Il y a deux ans, les sculptures olfactives d’Antoine Renard peuplaient le Palais de Tokyo à Paris. Au sous-sol du centre d’art, on y découvrait des dizaines de reproductions 3D de La Petite Danseuse de 14 ans d’Edgar Degas, dont les corps miniatures dégageaient des odeurs envoûtantes. Depuis cette exposition consacrée à la jeune scène française, Antoine Renard a fait du chemin. Entre 2018 et 2020, il a séjourné à plusieurs reprises en Amazonie péruvienne pour étudier la manière dont les thérapies par l’odorat guérissent des jeunes atteints d’addictions graves. À l’issu de sa résidence à la Villa Médicis, le CRAC Occitanie à Sète, fidèle depuis 1997 à sa mission de diffusion de la jeune création, lui offre une première exposition personnelle où les cinq sens sont mis à l’épreuve. Tandis qu’une bande sonore hypnotique diffuse des vocalises enregistrées dans une église romaine, chaque sculpture – issue de scans 3D  – est semblable à un ex-voto religieux dégageant une fumée odorante réalisée à partir de diverses plantes et résines. À travers des procédés techno-chimiques, leurs fragrances sont également transposées à l’univers numérique où leurs formes abstraites donnent lieu à des vidéos. Baptisée “Pharmakon” [“remède” ou “poison” en grec], cette exposition lyrique perturbe ainsi les technologies numériques pour en souligner le haut potentiel mystique.

 

 

Antoine Renard, “Pharmakon”, jusqu’au 6 février, CRAC Occitanie, Sète.

Nina Childress, Triptyque Oneguine, 2006, Collection Frac Nouvelle-Aquitaine MÉCA © Adagp, Paris, 2021, Crédit photo : Jean-Christophe Garcia. Nina Childress, Triptyque Oneguine, 2006, Collection Frac Nouvelle-Aquitaine MÉCA © Adagp, Paris, 2021, Crédit photo : Jean-Christophe Garcia.
Nina Childress, Triptyque Oneguine, 2006, Collection Frac Nouvelle-Aquitaine MÉCA © Adagp, Paris, 2021, Crédit photo : Jean-Christophe Garcia.

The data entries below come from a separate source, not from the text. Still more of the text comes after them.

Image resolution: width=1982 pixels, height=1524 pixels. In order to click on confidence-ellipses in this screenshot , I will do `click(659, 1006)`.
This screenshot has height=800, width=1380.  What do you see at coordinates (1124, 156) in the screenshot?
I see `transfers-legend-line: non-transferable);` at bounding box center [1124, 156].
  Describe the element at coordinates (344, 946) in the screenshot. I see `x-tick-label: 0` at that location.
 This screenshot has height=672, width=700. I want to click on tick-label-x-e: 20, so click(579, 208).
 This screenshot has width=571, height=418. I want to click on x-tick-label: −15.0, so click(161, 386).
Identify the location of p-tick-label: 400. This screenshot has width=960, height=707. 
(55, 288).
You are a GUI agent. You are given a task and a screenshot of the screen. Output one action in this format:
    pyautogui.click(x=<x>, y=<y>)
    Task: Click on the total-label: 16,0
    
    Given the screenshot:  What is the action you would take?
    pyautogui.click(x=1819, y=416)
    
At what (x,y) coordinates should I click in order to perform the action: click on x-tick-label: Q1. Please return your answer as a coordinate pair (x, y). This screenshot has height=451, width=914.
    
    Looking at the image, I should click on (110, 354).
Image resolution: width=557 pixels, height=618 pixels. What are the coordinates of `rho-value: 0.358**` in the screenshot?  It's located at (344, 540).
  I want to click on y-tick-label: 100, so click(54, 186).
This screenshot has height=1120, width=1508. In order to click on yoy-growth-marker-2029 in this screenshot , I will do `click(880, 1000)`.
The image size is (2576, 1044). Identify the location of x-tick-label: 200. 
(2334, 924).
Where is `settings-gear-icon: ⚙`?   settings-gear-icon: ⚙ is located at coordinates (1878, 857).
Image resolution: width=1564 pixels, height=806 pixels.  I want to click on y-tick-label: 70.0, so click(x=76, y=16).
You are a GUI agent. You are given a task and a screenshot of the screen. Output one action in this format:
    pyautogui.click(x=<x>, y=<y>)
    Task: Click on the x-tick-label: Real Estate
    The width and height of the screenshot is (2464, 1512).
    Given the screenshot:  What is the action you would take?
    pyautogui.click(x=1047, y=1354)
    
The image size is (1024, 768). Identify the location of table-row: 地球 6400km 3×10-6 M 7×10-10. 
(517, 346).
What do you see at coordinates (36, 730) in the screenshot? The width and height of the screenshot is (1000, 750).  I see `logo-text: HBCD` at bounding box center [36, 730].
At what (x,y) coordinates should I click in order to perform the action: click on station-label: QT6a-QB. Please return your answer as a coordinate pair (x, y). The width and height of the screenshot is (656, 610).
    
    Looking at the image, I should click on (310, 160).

7.  Bordeaux : Nina Childress dépeint la société de consommation et les icônes des années 80

 

 

“Parce que je le vaux bien” : ce fameux slogan de L’Oréal Paris a fait le tour de la planète, mais il a aussi beaucoup inspiré Nina Childress. Dans une de ses rares vidéos, la peintre réunit et recoupe des extraits de publicité de shampoing. Subvertissant les images de la société de consommation, sa peinture – non dénuée d’humour et de provocation – emprunte ses modèles à la culture populaire. Des icônes du cinéma comme Catherine Deneuve à celles de la chanson comme France Gall, les femmes peuplent ses portraits réalisés dans les années 70 et 80. Revenue sur le devant de la scène grâce deux expositions successives – au Palais de Tokyo, puis à la Fondation Pernod Ricard –, l’ancienne chanteuse du groupe post-punk Lucrate Milk et ex-membre du collectif parisien Frères Ripoulin aux côtés de Pierre Huyghe et de Claude Closky, deux ténors de l’art contemporain, la peintre de 60 ans n’a connu que tardivement la notoriété. Pendant des décennies, alors qu’elle consacrait ses journées à la peinture, ce médium n’était plus prisé par les musées ni par le marché, contribuant largement à son manque de visibilité. Réunissant plus d’une centaine de tableaux de l’artiste et quatre vidéos, son exposition personnelle au FRAC Nouvelle-Aquitaine permet d’entrer dans une œuvre prolifique qui s’étale sur des décennies. Des stars de Dallas aux boîtes Tupperware, la période qui suit les Trente Glorieuses n’a aucun secret pour cette peintre inclassable.

 

 

Nina Childress, “Body Body”, FRAC Nouvelle-Aquitaine – MÉCA, Bordeaux.